O incremento do diálogo inter-religioso
e intercultural, necessário para assegurar a paz e a boa convivência entre
os diferentes grupos, é contrariado por uma praxis agressiva que se dá em
nome da ideologia e da religião. Actualmente, a religião mais perseguida é
a cristã com um número de vítimas superior a 105.000 em 2012, segundo
regista o “Observatório da Liberdade Religiosa”. A grande maioria das
vítimas regista-se nos países islâmicos e comunistas. Um outro aspecto
muito dificultador do diálogo intercultural é o facto de os grupos
islâmicos imigrados se isolarem e exigirem para os seus grupos direitos
que não reconhecem aos outros nos seus países. Isso é sentido por
muitos cidadãos europeus como uma atitude não transparente numa tática de
conquista suave. A Noruega já proibiu a Arábia Saudita de financiar
mesquitas enquanto não permitirem a construção de igrejas no seu país. O
ministro dos negócios estrangeiros norueguês Jonas Gahr Stor defende a
reciprocidade de relações entre países e culturas e já anunciou que a
“Noruega levará este assunto ao Conselho da Europa”.
Cada cultura nasceu duma religiosidade
que se expressa num conteúdo de fé à volta do qual construiu a
correspondente identidade. Assim se foram formando identidades contra
identidades: umas mais guerreiras, outras mais pacíficas. Sob a capa da
luta religiosa escondem-se tendências hegemónicas que em nome da
religiosidade afirmam constructos de poder dominadores da pessoa e doutros
grupos. O islão é hoje, com o sistema político chinês, o sistema com mais
potencialidades de expansão e “conquista”, porque não permitem a formação
de consciência alternativa.
Experiência
acrescida
O escritor Martin Walser, ao falar de
religião, diz: “Religião é uma maneira de expressão como literatura,
pintura, música…, fé é uma capacidade, um talento”. Religião é também uma
experiência humana enriquecedora que fomenta a vida interior e alarga o
horizonte humano ao procurar o desconhecido. A experiência da fé é pura e
única, acontece para lá dos credos, das imagens, dos dogmas, dos mitos e
das culturas. Estas deveriam preparar o caminho para a vivência do
inefável na vivência da paz universal. O brilho não vem da capacidade
lógica mas do talento da fé (vivência) amorosa, ao contrário dos poderes
que se aproveitam daquela ânsia genuína humana.
Só temos uma terra com muitos sistemas
ecológicos naturais/culturais e com grande diversidade. A diferença é uma
constante num mundo feito de retalhos complementares. Se se pretende a paz
verdadeira, a afirmação da identidade pela diferença não pode deixar de
reconhecer o seu caracter subsidiário em relação ao todo.

• _Entradas de um conjunto de dados_:
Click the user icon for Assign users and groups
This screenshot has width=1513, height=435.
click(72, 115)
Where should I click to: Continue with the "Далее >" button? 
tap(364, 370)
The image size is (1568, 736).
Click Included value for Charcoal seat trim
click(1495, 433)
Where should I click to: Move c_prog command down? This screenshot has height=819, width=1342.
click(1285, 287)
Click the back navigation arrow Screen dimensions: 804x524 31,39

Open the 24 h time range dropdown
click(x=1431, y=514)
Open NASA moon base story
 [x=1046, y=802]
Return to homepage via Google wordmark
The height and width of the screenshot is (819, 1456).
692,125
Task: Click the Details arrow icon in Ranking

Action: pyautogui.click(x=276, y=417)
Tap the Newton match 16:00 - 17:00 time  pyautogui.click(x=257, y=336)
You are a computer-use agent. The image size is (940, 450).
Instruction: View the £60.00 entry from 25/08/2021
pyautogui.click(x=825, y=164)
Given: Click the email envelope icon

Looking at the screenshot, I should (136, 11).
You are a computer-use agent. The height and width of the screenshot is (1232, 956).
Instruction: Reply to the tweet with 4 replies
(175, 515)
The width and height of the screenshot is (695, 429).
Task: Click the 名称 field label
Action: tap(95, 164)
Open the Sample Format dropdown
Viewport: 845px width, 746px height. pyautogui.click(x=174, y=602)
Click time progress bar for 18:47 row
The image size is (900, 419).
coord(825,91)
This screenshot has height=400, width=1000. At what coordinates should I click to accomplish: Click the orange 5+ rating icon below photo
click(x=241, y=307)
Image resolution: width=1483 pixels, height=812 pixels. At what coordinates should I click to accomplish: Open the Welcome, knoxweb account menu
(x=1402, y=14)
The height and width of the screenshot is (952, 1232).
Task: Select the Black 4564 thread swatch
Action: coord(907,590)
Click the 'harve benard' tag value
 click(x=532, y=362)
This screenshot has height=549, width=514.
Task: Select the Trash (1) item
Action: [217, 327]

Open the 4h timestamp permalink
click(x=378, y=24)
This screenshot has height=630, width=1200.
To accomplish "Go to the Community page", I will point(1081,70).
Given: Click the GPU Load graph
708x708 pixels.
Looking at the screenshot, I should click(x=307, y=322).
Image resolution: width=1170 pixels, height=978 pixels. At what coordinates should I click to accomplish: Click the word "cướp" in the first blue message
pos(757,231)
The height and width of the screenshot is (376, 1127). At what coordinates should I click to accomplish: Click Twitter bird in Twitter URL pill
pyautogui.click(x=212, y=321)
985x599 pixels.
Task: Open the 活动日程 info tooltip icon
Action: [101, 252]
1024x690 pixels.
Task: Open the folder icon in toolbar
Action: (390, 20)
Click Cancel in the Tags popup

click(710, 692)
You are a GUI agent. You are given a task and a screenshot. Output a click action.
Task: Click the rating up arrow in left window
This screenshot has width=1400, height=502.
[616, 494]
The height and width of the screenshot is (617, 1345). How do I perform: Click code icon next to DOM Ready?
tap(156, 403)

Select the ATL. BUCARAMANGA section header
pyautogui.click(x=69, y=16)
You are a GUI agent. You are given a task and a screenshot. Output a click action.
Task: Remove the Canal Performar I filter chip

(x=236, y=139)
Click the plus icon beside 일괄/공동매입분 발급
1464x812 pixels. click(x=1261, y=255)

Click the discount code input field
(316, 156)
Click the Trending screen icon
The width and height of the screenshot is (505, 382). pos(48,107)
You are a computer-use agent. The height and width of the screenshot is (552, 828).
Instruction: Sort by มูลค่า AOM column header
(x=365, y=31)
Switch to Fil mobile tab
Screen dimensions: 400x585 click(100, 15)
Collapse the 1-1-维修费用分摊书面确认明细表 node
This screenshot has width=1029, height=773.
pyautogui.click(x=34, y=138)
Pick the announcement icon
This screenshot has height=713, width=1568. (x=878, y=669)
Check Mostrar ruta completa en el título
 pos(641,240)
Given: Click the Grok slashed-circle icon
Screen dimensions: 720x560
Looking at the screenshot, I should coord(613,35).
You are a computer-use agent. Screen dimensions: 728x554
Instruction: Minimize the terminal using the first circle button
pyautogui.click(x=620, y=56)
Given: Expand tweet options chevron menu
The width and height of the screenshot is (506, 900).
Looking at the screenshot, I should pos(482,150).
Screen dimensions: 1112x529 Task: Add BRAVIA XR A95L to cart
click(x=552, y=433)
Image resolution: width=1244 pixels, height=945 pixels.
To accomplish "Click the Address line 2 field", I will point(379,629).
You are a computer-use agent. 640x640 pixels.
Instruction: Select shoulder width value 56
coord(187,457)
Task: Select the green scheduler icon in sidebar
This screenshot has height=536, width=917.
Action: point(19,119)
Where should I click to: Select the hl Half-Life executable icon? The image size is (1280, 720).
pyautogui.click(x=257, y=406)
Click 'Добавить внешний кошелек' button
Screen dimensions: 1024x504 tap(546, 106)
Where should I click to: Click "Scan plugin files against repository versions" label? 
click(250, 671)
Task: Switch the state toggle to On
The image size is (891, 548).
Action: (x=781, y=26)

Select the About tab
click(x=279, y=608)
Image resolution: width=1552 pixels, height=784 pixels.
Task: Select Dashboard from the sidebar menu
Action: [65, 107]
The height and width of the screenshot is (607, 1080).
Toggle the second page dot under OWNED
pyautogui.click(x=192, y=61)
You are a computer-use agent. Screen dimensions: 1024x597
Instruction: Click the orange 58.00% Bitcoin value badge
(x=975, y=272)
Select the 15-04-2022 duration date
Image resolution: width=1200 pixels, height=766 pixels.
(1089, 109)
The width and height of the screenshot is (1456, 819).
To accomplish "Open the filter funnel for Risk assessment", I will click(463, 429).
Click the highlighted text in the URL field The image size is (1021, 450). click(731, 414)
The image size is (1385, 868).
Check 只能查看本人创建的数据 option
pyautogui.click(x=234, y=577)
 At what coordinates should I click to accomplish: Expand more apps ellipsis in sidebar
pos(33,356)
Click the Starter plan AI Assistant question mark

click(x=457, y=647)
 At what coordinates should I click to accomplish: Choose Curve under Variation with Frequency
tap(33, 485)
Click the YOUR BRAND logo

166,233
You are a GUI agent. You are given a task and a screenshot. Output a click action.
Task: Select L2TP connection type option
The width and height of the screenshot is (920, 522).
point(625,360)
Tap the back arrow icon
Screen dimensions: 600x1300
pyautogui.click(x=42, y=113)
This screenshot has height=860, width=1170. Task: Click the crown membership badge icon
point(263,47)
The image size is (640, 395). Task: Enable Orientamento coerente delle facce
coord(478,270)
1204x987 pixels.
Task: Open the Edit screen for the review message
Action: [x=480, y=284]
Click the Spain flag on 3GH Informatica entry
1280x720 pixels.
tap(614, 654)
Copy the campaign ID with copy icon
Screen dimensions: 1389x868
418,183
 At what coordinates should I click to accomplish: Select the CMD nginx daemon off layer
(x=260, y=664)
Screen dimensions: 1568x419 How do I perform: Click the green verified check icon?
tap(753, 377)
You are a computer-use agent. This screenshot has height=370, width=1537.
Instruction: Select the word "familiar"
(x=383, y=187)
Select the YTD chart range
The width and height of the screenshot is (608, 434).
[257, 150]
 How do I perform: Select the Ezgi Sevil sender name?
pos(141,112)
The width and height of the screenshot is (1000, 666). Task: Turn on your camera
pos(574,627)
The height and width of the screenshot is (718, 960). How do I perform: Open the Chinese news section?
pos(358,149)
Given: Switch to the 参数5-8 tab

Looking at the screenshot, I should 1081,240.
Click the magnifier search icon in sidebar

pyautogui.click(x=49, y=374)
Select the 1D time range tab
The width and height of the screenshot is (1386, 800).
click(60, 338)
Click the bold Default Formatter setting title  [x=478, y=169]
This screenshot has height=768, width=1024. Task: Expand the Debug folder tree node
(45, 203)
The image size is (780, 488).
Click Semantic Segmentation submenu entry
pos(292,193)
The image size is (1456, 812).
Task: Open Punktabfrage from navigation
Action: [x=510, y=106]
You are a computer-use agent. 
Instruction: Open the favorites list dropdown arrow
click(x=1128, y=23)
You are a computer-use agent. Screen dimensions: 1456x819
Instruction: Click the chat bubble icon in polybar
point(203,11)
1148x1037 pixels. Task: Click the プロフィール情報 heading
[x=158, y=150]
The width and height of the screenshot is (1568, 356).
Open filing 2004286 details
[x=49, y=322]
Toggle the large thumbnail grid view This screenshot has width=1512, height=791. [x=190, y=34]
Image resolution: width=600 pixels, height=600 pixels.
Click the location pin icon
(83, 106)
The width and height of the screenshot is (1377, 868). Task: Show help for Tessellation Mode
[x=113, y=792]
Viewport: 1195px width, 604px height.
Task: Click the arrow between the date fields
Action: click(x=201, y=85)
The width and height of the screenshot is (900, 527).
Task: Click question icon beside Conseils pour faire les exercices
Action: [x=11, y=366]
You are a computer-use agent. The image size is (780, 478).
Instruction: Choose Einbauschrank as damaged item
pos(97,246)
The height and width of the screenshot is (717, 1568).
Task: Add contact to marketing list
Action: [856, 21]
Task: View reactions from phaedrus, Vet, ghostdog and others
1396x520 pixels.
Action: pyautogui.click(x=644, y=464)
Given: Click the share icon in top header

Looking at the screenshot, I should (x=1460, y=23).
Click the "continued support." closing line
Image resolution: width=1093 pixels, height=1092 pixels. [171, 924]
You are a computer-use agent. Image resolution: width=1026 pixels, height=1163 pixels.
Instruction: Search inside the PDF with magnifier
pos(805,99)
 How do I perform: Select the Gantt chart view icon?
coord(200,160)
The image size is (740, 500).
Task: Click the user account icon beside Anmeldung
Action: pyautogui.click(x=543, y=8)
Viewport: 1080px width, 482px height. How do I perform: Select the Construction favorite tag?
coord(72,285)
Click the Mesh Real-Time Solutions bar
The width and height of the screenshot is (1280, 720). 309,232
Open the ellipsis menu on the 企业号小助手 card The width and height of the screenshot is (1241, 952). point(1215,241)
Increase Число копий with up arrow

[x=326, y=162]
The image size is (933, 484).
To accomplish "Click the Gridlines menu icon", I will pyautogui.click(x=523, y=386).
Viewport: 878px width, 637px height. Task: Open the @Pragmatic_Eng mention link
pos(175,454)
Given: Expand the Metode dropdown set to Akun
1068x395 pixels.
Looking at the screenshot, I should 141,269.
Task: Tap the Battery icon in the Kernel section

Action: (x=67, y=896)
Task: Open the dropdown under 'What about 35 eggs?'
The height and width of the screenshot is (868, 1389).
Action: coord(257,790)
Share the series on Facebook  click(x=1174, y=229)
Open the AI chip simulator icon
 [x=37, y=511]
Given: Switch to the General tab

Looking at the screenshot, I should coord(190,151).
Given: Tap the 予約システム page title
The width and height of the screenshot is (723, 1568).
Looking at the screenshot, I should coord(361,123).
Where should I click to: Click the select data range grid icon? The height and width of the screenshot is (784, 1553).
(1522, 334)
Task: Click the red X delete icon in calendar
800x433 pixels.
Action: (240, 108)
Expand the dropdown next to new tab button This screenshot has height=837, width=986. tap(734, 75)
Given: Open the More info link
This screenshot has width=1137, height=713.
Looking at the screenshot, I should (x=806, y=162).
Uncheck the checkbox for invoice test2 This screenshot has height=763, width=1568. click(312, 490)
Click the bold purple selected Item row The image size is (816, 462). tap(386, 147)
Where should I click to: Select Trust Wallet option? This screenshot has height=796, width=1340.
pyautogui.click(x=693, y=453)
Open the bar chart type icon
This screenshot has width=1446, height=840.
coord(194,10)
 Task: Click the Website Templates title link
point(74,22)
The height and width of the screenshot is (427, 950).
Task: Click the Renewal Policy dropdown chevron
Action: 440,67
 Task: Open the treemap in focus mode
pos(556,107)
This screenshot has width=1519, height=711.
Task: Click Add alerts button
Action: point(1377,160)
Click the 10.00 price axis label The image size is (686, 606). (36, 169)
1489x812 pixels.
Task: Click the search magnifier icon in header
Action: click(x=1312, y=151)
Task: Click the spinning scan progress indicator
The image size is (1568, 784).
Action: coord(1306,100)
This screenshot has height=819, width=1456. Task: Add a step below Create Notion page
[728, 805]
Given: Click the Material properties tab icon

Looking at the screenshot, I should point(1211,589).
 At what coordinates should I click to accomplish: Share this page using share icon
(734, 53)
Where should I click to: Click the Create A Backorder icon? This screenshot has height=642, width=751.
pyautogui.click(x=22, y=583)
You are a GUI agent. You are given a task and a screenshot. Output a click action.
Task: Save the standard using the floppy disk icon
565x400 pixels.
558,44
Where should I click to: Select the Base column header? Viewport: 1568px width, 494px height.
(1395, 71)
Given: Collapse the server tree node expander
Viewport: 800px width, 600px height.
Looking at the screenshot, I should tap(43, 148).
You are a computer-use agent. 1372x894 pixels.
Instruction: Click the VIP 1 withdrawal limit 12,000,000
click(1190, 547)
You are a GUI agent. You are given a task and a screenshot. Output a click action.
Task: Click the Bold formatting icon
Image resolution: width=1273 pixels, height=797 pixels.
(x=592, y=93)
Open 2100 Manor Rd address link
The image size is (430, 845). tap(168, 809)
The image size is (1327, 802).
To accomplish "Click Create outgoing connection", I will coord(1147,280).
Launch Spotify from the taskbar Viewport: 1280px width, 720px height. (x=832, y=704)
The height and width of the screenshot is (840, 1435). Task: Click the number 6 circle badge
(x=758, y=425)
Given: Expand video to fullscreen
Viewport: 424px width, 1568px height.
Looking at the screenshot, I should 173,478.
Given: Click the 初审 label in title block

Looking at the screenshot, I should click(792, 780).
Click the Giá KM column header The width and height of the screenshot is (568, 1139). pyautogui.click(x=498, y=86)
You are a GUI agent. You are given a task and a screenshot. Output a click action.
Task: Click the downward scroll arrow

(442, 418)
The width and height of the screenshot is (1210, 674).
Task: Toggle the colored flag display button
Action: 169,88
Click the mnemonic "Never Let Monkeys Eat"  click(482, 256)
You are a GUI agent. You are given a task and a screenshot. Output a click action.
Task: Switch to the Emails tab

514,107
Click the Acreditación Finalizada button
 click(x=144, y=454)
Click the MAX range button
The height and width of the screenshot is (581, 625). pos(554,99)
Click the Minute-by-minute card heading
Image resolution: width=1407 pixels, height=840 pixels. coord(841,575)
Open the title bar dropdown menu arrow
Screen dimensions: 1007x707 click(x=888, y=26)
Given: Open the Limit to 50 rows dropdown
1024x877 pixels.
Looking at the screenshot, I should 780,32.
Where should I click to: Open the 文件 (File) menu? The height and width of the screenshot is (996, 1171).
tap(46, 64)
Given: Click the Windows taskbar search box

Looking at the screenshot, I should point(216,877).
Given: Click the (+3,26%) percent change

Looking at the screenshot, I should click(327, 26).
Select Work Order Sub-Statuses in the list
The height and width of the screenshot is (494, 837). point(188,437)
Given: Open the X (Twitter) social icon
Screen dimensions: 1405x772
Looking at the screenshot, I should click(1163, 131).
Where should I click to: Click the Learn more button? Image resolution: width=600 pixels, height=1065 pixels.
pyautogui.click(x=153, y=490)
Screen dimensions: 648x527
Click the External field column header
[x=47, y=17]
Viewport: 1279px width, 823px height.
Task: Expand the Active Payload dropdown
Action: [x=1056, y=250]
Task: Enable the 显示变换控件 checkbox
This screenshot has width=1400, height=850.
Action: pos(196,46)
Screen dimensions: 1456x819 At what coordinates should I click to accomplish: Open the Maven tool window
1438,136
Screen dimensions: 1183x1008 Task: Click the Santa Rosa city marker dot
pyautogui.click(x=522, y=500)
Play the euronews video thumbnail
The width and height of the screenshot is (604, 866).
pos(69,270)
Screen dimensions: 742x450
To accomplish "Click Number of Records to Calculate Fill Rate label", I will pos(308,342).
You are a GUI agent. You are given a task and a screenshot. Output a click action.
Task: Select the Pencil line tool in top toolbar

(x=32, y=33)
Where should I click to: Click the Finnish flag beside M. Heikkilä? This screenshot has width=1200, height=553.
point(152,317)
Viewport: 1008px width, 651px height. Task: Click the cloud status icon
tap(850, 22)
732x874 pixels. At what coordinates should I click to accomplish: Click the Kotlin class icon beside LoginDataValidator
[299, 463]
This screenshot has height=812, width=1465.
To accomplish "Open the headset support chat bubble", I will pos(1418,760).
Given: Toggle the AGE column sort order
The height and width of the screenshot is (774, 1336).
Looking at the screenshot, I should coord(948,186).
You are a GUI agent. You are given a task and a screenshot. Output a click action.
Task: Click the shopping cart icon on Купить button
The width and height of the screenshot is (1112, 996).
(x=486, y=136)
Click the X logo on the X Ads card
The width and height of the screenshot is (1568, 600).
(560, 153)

• _Complete o seguinte_:
a: Segundo o texto sobre o diálogo inter-religioso, que país proibiu a Arábia Saudita de financiar mesquitas?
b: Nos registos, reescreva apenas as linhas a começar na que contém "At what coordinates should I click to accomplish: Expand" e a terminar na que contém "click(x=457, y=647)", substituindo "question mark" por "help icon" e mantendo tudo o resto igual.
O texto e os registos são materiais independentes um do outro.

• _Conjunto de respostas_:
a: A Noruega.

b:
 At what coordinates should I click to accomplish: Expand more apps ellipsis in sidebar
pos(33,356)
Click the Starter plan AI Assistant help icon

click(x=457, y=647)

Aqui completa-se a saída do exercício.